По выходным дням здесь пили чай из большого медного самовара, розовыми летними вечерами играли в карты, в «подкидного», если своей семьей, в «шестьдесят шесть», если приходили гости и засиживались подолгу, до первых звезд, до тех пор, когда лебеда и цветы уже начинали пахнуть по-ночному прохладно и сыро.

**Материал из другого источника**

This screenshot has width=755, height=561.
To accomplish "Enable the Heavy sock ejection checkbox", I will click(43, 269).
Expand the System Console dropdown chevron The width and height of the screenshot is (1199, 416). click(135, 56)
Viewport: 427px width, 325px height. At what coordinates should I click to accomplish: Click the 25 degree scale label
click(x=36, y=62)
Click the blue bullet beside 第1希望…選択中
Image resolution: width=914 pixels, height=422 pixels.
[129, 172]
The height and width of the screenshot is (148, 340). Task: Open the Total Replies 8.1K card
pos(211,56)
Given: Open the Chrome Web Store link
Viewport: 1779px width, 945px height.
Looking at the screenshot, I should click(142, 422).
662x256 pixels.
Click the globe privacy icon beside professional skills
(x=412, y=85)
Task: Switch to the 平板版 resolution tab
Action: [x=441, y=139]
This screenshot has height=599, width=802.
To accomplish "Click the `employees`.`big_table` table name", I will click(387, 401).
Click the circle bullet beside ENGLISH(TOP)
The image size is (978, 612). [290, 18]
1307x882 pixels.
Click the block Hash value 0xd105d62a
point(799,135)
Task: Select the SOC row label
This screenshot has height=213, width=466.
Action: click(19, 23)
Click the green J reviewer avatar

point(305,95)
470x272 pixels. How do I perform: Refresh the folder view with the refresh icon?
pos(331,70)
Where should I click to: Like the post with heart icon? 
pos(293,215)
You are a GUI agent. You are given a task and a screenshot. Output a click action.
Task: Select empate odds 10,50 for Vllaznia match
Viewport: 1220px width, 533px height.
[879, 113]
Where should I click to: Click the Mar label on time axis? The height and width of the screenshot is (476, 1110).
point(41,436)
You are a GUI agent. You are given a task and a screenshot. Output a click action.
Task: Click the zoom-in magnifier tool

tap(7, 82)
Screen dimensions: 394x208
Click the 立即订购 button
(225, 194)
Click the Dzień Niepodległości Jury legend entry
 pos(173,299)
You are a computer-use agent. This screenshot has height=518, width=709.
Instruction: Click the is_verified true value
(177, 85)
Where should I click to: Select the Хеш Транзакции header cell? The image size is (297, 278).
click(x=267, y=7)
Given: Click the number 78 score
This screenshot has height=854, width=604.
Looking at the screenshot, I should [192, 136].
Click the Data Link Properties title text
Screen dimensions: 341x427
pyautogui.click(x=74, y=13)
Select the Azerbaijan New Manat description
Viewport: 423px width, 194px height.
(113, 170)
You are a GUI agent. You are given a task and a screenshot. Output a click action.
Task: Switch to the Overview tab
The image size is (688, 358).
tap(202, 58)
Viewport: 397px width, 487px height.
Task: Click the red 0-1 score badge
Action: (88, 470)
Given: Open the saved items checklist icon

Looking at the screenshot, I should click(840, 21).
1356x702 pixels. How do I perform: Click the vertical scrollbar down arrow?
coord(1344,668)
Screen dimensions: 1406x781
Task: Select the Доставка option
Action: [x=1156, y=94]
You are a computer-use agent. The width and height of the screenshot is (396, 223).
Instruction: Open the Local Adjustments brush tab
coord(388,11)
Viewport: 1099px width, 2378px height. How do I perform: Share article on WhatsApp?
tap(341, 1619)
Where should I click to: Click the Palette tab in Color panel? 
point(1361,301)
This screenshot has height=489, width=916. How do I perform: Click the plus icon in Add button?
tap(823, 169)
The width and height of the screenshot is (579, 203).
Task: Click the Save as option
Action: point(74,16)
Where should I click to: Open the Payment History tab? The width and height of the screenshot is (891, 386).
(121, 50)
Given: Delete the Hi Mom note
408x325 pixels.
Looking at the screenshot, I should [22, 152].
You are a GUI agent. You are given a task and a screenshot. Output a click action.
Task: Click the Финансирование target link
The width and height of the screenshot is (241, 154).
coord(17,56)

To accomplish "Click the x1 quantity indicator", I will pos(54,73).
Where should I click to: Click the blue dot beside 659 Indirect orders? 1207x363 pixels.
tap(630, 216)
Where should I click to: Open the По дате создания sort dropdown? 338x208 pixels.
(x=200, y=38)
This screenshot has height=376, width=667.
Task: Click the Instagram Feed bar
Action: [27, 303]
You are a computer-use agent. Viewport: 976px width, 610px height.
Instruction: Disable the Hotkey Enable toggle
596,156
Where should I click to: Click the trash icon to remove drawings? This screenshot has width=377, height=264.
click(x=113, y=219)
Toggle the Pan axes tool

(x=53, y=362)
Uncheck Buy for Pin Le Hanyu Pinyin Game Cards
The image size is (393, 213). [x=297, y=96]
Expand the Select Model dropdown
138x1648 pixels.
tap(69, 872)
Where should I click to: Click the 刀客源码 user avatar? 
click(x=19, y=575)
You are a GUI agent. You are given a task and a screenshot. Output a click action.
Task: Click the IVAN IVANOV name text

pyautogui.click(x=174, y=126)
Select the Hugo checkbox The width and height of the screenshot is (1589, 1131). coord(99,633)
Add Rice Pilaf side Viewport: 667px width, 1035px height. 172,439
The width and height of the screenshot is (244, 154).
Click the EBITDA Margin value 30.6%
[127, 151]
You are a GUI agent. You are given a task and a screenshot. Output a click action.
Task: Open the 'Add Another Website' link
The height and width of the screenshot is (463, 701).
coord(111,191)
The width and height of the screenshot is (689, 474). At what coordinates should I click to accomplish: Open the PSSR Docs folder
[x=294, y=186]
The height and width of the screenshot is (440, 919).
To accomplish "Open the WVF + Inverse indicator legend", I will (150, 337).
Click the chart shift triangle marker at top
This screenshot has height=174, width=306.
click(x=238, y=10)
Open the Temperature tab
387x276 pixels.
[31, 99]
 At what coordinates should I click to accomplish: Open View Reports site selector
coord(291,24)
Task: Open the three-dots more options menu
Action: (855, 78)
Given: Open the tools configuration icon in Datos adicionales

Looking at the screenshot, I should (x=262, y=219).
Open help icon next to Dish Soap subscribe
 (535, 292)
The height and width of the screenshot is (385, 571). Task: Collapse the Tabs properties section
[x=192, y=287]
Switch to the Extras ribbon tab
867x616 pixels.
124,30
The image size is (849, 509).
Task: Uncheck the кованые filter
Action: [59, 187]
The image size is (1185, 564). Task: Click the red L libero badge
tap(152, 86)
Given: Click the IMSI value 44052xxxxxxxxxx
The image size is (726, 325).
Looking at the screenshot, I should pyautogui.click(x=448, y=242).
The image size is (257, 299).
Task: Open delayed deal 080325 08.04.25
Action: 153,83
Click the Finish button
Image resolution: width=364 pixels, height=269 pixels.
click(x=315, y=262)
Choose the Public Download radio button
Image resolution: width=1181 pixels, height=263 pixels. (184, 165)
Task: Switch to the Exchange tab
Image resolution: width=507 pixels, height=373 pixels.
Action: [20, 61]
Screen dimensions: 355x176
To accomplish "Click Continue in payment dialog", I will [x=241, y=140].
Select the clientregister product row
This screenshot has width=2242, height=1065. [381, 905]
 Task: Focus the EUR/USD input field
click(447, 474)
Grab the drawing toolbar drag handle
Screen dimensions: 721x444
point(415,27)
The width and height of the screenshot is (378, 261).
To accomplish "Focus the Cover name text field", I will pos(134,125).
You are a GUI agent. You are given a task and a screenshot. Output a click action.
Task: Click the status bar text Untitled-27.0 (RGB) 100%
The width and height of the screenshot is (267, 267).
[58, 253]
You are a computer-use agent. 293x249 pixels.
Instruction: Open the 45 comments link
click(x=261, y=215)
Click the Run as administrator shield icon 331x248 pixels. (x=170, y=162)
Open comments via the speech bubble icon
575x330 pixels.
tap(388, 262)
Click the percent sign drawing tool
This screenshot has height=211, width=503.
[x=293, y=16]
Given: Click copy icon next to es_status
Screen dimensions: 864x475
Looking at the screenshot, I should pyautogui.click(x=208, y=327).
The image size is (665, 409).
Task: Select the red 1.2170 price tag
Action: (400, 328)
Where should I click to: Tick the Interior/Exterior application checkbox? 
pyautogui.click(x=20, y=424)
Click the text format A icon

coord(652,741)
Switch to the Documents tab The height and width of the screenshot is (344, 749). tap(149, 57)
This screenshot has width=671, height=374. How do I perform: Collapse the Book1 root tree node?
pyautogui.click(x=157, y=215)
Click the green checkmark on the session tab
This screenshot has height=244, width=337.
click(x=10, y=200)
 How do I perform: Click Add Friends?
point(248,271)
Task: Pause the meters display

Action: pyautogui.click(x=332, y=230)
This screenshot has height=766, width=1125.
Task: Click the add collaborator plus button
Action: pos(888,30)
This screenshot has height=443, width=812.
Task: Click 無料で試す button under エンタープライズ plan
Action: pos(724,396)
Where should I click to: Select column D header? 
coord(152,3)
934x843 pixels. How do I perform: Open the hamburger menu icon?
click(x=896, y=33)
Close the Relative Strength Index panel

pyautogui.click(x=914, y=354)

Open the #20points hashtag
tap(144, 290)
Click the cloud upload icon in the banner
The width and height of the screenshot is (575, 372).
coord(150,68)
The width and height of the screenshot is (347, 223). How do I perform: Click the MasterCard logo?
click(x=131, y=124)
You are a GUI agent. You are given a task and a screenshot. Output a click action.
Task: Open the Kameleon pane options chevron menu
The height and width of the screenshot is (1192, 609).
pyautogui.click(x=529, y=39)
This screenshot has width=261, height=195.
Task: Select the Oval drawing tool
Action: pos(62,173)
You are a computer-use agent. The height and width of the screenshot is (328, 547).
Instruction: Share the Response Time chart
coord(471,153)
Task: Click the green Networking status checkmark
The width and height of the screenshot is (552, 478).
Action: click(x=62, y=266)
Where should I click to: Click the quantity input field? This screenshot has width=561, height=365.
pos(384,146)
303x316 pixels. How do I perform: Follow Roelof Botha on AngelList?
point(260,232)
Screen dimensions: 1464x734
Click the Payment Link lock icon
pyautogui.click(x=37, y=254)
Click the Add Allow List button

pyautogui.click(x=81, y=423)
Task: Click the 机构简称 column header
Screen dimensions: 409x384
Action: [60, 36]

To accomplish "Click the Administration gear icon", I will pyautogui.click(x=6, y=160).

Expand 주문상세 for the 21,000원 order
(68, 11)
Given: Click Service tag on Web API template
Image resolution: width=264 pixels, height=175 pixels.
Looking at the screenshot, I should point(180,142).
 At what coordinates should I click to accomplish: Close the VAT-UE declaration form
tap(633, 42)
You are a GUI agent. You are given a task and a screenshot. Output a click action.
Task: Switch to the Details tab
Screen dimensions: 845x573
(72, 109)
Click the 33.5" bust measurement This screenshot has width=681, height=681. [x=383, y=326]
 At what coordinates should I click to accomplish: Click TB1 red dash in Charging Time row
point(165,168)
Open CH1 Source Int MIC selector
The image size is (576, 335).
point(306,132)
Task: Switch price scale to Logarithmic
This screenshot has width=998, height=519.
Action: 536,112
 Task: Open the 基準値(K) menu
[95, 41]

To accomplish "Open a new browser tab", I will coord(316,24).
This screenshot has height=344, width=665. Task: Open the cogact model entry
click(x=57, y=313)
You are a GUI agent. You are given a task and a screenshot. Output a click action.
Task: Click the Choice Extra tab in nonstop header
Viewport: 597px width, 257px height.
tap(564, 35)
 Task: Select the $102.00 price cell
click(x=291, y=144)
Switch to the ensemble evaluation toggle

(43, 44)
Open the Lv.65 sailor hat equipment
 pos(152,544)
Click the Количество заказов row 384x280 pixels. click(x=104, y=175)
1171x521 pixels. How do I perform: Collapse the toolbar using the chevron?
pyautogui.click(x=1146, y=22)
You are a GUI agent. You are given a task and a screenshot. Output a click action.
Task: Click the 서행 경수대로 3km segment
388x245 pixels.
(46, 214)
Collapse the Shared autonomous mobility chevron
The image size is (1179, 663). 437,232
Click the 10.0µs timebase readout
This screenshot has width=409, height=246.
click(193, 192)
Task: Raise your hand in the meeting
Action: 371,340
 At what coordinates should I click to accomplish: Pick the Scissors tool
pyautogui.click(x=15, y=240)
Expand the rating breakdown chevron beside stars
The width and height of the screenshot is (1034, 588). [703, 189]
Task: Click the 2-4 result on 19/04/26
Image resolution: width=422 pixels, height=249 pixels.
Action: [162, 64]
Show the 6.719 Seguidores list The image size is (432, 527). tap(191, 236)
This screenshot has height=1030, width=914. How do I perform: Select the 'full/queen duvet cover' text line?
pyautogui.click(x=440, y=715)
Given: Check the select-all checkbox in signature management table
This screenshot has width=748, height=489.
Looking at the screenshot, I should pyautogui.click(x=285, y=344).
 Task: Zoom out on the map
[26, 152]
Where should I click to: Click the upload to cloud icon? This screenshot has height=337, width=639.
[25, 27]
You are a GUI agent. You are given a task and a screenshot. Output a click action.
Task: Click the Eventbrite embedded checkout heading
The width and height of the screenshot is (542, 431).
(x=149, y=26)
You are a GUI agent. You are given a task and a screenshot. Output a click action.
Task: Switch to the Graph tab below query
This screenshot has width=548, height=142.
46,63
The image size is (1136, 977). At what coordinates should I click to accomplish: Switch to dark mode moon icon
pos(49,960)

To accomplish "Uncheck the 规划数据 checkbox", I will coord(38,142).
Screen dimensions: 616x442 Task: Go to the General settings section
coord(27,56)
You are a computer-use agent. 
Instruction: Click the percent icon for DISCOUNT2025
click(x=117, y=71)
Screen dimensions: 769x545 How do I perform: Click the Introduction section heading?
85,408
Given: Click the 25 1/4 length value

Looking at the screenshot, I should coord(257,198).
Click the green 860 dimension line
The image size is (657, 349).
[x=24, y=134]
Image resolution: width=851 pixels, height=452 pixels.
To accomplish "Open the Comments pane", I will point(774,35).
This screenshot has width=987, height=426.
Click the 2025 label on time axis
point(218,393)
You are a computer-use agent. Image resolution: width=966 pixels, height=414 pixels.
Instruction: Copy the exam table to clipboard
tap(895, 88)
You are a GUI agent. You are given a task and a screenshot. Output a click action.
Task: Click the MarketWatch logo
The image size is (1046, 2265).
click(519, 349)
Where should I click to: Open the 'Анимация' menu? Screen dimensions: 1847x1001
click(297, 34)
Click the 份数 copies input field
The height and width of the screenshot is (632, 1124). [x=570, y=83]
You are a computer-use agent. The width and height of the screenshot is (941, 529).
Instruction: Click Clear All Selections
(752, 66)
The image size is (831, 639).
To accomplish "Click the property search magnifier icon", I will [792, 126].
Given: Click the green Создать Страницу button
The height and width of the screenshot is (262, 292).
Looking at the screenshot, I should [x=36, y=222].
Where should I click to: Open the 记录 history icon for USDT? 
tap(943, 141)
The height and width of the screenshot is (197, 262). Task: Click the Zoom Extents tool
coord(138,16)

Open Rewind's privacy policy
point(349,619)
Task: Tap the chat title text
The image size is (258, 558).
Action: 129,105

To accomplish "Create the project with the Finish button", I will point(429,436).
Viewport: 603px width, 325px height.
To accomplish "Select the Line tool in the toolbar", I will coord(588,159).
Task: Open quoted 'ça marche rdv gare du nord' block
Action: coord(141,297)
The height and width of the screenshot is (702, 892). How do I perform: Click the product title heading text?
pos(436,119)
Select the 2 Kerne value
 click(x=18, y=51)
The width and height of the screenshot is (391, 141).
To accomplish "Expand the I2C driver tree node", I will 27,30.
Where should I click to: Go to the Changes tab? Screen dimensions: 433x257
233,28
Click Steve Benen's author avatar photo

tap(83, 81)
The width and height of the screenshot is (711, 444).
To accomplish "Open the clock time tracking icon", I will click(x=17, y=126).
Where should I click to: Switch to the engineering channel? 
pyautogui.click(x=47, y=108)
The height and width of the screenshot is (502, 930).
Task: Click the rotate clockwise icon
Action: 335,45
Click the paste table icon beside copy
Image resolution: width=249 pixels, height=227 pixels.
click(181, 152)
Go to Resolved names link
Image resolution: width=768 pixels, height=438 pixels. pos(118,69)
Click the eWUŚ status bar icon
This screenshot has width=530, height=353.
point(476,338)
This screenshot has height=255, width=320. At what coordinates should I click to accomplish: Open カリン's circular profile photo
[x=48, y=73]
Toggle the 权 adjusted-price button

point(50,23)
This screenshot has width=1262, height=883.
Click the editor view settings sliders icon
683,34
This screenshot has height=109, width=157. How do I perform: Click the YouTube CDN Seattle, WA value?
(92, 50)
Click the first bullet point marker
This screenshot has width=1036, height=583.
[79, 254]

А в обычные дни здесь с утра играл мальчик. Он рисовал картинки, загорал, мастерил себе какие-то простые игрушки и караулил бабочек — то и дело они перемахивали забор с улицы, как видно, на запах цветов. Прилетали всего больше обычные бело-желтые белянки, рыженькие веселые крапивницы, кремовые лимонницы, реже бабочка павлиний глаз, черная траурница с белой каемкой и еще реже настоящие лесные бабочки: перламутровки и шашечницы, — как они оказывались в городе, трудно сказать. Однажды сюда залетел даже дальний житель лугов аполлон. Странно светлый, огромный, он реял подобно белой птице, и восхищенно, забыв про свой марлевый сачок, смотрел на него мальчик, и так же восхищенно жмурились-следили цветы. Мальчик давно понимал, что бабочки и цветы из одного с ним мира, и так же могут понимать, чувствовать, сердиться и смеяться, как смеемся, грустим и задумываемся мы. Цветы засыпают и просыпаются, плачут под холодным дождем, радостно тянутся навстречу солнцу, даже следят за ним, они заранее предчувствуют ненастье и грустят перед осенью, — они живые в своей относительной неподвижности, вечной прикованности, вопреки и в противоположность бабочкам, не знающим ни постоянства, ни покоя.